Fastidio de los estudios de clerecía y amorosos desvelos habíanlo
sacado, antes de amanecer, de su posada en busca de la dulce paz
campesina. Allá quedaban los mamotretos canónicos cuyo estudio era enojo
de sus vigilias; las Decretales y el Espéculo, el Inocencio IV, el
Rosario de Guido, el Ostiense, Novela y Directorio; pero las angustias
de amor aumentaban con la soledad y la poesía, ya que no hay doliente a
quien sanen dulces cantares: el dolor crece, no mengua, con ellos.
Dueña principal, vecina suya, de andar manso y ledo, apuesta de talle, amorosa de gestos, señoril, placentera, lozana, cortés, mesurada, hermosa, criada en las noblezas del oro y de la seda y mucho más guardada de hombre que entre los judíos la Tora, habíale herido el corazón, con enarbolada saeta de amor, al alzar una vez a él la candela de sus ojos.
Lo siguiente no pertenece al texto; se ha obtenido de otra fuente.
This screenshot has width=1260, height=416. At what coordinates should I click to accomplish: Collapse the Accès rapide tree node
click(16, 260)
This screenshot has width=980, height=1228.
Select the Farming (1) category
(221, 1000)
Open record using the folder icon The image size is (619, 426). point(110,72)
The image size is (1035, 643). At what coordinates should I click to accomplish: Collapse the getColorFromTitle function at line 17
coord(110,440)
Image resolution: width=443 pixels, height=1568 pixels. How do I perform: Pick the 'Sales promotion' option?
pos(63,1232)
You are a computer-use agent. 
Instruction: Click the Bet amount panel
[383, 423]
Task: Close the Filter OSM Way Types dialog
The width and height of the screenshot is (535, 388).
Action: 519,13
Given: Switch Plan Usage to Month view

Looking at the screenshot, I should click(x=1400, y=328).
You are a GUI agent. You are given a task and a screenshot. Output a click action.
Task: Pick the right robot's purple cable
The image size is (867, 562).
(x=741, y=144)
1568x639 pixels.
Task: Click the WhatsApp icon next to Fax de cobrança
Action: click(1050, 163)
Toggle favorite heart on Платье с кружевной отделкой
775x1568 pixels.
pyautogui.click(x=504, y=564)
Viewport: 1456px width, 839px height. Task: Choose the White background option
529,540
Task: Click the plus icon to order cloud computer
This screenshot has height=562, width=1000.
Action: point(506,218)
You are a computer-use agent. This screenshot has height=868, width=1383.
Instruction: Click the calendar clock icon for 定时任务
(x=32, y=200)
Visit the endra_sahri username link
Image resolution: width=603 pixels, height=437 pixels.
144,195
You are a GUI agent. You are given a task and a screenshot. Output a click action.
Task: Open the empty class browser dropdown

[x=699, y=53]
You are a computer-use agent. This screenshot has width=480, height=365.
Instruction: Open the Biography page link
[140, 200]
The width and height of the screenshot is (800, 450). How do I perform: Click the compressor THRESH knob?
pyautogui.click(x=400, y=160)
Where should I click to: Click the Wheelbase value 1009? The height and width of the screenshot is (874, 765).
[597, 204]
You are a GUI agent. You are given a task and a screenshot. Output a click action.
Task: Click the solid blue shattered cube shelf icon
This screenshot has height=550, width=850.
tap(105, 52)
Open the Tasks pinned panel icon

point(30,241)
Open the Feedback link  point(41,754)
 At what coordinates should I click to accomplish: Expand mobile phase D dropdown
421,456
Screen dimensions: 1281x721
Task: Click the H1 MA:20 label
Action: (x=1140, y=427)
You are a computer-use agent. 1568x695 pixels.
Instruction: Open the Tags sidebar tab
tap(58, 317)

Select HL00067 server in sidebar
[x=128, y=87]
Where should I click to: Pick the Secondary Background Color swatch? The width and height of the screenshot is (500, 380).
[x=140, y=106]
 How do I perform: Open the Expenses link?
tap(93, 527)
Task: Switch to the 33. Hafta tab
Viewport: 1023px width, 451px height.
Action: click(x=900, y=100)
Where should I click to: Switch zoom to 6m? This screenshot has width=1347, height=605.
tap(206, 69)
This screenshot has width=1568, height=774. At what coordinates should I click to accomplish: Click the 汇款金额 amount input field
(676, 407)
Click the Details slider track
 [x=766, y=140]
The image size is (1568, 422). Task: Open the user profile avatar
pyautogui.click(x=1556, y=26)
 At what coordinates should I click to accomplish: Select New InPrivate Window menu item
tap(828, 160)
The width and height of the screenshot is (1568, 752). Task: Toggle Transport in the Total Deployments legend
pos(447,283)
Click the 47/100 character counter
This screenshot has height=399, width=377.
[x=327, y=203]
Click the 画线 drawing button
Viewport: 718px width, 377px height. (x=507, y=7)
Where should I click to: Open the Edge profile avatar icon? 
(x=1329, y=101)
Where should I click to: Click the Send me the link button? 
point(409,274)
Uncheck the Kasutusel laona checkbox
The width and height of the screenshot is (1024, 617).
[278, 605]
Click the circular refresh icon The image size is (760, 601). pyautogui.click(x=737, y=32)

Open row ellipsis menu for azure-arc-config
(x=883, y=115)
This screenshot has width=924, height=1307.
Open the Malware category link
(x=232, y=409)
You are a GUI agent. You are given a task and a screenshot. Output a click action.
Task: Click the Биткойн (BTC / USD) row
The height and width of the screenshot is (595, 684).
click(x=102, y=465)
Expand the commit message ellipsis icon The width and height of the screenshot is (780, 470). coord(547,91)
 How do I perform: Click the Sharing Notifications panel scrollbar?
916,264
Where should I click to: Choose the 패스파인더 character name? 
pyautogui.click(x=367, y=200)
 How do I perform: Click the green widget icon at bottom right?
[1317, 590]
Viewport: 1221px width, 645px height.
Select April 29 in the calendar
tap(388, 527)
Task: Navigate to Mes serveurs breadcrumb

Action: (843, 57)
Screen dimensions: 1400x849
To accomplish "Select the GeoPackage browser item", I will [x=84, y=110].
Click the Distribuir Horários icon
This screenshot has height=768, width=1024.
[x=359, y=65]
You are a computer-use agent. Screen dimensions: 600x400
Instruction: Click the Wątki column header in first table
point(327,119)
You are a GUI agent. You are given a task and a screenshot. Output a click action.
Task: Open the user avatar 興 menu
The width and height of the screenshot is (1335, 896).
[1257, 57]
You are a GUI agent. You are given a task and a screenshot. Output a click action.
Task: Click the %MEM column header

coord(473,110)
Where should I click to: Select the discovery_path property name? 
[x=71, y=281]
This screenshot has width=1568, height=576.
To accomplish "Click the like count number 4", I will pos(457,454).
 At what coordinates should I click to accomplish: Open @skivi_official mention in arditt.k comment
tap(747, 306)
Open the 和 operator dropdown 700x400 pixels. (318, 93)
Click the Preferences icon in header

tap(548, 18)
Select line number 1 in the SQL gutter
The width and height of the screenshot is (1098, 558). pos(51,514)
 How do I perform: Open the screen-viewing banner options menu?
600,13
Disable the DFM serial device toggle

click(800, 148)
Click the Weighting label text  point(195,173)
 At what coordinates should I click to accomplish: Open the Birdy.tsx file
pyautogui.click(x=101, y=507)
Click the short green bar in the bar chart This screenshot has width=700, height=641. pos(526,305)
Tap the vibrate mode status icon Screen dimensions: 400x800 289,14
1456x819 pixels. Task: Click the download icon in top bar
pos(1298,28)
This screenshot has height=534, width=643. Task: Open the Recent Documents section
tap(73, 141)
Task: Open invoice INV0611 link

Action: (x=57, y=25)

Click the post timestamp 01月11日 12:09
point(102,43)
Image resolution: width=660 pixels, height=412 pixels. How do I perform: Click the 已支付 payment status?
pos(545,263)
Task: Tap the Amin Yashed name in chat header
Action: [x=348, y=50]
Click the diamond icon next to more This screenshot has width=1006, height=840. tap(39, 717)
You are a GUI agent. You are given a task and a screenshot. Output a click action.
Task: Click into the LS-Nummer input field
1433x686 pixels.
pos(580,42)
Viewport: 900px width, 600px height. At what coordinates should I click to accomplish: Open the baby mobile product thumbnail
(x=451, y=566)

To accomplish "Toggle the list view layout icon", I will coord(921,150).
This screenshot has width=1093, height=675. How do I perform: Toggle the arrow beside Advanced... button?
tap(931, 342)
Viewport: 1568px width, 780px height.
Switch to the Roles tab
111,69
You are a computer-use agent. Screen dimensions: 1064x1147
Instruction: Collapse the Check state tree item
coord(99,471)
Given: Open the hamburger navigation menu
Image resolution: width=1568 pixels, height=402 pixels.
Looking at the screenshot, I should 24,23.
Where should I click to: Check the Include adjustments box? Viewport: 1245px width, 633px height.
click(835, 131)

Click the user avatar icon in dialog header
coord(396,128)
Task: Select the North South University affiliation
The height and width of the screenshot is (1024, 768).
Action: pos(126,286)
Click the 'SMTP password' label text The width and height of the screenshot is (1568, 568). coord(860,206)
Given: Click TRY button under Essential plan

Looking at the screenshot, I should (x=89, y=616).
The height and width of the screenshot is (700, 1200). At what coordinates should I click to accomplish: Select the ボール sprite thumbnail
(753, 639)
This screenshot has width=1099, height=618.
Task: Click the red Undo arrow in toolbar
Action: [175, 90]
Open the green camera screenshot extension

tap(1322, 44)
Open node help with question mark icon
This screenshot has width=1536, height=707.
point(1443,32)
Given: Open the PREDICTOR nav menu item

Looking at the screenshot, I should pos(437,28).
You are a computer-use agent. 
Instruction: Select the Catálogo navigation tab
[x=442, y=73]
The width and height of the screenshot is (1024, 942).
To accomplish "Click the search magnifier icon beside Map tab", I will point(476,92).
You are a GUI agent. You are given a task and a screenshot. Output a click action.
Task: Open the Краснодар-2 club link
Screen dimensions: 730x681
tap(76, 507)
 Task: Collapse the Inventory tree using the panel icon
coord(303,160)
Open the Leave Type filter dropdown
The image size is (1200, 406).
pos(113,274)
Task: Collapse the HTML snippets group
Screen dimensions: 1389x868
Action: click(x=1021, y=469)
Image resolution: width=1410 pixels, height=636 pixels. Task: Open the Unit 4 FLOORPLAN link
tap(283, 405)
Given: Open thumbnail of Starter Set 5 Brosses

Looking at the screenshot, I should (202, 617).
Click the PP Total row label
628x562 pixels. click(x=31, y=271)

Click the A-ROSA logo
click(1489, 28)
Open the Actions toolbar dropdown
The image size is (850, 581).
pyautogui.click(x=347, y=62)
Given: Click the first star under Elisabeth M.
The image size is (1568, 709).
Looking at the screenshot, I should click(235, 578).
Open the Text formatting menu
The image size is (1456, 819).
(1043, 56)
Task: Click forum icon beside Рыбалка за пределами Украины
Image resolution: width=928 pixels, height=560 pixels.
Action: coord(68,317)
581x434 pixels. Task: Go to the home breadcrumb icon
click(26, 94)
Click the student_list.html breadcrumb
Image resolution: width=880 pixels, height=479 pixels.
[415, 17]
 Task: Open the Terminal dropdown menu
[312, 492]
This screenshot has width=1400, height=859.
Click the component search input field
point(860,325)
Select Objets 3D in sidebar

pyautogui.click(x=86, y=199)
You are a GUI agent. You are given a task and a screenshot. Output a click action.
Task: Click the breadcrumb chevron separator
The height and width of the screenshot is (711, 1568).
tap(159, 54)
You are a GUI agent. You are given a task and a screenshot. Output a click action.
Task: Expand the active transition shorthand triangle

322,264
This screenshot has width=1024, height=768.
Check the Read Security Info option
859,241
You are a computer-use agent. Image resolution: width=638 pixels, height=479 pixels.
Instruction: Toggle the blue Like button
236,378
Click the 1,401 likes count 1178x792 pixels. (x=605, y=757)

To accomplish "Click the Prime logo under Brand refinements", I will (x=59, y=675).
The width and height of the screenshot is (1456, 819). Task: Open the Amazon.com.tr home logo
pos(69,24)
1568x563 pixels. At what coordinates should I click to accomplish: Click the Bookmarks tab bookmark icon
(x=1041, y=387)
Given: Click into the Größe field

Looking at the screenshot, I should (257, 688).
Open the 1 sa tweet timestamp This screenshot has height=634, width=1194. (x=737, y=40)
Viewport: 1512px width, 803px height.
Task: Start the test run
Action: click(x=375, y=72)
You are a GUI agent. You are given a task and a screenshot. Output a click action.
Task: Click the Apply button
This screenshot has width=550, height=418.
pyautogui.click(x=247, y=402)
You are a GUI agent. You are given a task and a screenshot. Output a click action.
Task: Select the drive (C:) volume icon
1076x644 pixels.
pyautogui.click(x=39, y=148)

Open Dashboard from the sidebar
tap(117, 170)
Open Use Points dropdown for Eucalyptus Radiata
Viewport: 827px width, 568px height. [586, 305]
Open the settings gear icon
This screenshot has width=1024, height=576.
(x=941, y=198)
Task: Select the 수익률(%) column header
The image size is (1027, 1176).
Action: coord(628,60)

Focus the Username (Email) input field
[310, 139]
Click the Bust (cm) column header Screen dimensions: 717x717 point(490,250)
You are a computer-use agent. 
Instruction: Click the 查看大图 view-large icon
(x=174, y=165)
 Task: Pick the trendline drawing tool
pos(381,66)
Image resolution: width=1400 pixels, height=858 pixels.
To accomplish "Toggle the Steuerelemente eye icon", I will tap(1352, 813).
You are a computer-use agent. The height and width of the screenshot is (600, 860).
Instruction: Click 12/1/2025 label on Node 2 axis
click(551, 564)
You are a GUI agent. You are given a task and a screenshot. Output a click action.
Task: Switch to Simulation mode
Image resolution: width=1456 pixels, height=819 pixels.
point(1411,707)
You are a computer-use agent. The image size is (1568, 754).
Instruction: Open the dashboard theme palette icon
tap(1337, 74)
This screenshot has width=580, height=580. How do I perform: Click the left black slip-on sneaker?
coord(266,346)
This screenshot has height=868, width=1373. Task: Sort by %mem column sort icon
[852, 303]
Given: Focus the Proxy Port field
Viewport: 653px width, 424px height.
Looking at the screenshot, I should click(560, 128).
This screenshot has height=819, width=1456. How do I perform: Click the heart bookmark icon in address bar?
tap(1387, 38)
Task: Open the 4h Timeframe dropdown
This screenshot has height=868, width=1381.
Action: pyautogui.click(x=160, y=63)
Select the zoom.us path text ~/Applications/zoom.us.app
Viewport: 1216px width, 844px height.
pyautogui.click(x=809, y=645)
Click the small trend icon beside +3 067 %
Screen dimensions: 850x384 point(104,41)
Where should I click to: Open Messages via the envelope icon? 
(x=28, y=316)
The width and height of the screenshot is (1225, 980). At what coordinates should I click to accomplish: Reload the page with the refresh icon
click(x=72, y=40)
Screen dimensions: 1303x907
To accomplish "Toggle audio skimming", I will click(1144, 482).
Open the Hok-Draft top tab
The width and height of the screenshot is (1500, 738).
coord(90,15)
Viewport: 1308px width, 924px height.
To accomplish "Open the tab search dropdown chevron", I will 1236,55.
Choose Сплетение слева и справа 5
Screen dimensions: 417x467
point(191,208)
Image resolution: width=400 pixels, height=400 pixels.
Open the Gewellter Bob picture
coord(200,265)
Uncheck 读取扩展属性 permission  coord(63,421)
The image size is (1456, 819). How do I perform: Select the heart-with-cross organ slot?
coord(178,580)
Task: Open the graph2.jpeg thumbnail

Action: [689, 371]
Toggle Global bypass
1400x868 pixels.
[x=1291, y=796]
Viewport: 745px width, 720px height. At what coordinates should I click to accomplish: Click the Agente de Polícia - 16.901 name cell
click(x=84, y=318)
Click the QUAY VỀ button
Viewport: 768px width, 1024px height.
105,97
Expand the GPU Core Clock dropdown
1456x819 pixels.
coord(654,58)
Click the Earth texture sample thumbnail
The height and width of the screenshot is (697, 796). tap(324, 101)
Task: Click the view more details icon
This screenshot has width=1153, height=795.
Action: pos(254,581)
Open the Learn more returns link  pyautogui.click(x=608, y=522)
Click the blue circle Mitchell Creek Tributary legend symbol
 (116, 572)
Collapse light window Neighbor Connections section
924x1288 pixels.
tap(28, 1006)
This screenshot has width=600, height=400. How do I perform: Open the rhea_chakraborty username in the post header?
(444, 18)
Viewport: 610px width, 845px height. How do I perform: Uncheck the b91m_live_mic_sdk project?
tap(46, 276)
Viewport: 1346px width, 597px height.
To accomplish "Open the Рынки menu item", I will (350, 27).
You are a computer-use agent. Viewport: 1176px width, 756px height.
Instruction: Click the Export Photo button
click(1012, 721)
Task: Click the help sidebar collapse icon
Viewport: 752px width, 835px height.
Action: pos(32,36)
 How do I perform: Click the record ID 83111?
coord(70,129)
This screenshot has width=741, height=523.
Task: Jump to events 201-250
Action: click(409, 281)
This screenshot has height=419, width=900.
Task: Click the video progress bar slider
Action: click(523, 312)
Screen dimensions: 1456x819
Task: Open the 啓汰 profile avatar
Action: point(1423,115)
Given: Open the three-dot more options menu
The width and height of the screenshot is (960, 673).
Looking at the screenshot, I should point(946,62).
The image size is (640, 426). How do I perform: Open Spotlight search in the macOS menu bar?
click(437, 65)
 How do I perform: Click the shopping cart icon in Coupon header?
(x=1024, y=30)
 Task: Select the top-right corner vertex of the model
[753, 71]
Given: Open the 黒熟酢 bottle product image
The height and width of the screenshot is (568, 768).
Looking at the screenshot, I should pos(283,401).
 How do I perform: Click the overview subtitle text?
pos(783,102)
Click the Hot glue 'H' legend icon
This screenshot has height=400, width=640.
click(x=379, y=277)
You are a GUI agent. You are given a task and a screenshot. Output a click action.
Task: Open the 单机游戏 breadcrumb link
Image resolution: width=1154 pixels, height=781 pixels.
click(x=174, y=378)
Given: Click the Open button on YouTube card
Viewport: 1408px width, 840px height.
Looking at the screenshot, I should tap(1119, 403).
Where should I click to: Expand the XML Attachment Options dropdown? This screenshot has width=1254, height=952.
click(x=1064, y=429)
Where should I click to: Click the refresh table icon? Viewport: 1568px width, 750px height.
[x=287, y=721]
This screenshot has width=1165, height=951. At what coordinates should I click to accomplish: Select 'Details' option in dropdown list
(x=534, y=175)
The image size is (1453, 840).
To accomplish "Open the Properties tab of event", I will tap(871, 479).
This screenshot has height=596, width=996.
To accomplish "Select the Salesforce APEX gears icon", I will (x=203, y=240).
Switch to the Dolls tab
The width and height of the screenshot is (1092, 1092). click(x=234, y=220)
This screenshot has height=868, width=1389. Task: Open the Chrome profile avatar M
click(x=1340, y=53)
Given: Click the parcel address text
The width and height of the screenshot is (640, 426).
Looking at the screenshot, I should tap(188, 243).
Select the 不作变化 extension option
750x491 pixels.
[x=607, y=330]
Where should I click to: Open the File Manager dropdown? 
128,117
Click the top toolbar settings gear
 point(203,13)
El escolar quedó preso de ellos, dañada el alma y lleno de suspiros el pecho. Mas no era de esperar remedio alguno: tanta era la calidad de la dueña, tan vil la del estudiante de Cánones y tan imposible que la voz de sus cuitas se abriera camino hasta ella. Para lograrlo, con dulces palabras y decires sabrosos, había hecho cantares tan tristes como su triste amor. Mas la dueña, sin querer leerlos, había rechazado los pliegos en que iban escritos.
De este modo, el dolorido escolar vagaba con paso incierto por la vega florida, y más de una vez, interrumpiendo su recitación de Pánfilo, entre sí suspiraba y decía:
—¡Ay ojos, los mis ojos! ¿Por qué os fuisteis a poner en quien no quiere veros?... —Y proseguía:— Pero ¿cómo me hubiera guardado de adorarla? Nacido soy en el signo de Venus y amar las mujeres nunca se me olvida. Mi vecina era ella, mí muerte y mi salud. Sólo con verla: —¡Hela!— decía suspirando mi corazón; entrábanme miedos y temblores; mis pies y mis manos no eran señores de si... ¡Ay! ¡Que soy llagado y perdido de un dardo que se esconde en mi pecho!
A una revuelta del camino, en risueña pradera besada por las ondas del río, dió en medio de la más amena tropa que cabe imaginarse: una compañía de mendigos, buhoneros y juglares, de los que van por los pueblos haciendo alegrías, disponíase a comenzar la jornada con un bocado de pan y un sorbo de vino, tomados bajo la deleitosa sombra de los olmos. Y si la refección pecaba de magra, no menguaban burletas y cantares entre trago y trago.
El entristecido ánimo del escolar no estaba para tales solaces, y, a paso de buey, se retiraba del prado, no bien hubo visto que gente en él posaba, cuando los otros, advertidos de su presencia, prorrumpieron en alegres y reiterados llamamientos:
—¡Eh!, ¡eh! ¡Venid aquí, señor clérigo! ¡Ayudadnos a sangrar estos odres! ¡Que no se diga de un escolar de Alcalá que huye de la honrada sociedad de juglares como gazmoña hazañera!
Y dos ciegos, que juntos se asentaban, al son de sus sinfonías, rompieron a cantar:
Cristianos, de Dios amigos,
A estos ciegos mendigos
Querednos acorrer...
No habría parado pie el escolar si una vieja buhona (de esas
correderas que andan de casa en casa tañendo su harnero de cascabeles,
con polvos, hierbas, afeites, joyas, hilados y pintadas palabrillas de
perdición para las lindas mozas), saliéndose del grupo, no le hubiera
trabado de las manos y dicho de esta manera:
—¡Ten el paso, así Dios te dé salud, mozuelo! ¿Dónde se ha visto mancebillo apostado y lozano como tú, que vague solitario por las florestas, como gafo lacerado? Ven acá, galán, que un ave sola ni bien canta ni bien llora; quédate en nuestra compañía y goza de nuestro regocijo, que el alegría hace al hombre apuesto, sutil, osado, franco y donoso. Y porque me veas vieja y sin dineros no me has de despreciar ni negarme una cortés palabra, que si el buen callar cien sueldos val, el buen decir no cuesta más que la necedad y de chica habla, viene grande holgura. Tanto más, que con bien poquilla cosa de tu haber que me dieres, te serviré lealmente y te cobraré enamoradas; con arte se quebrantan los corazones duros.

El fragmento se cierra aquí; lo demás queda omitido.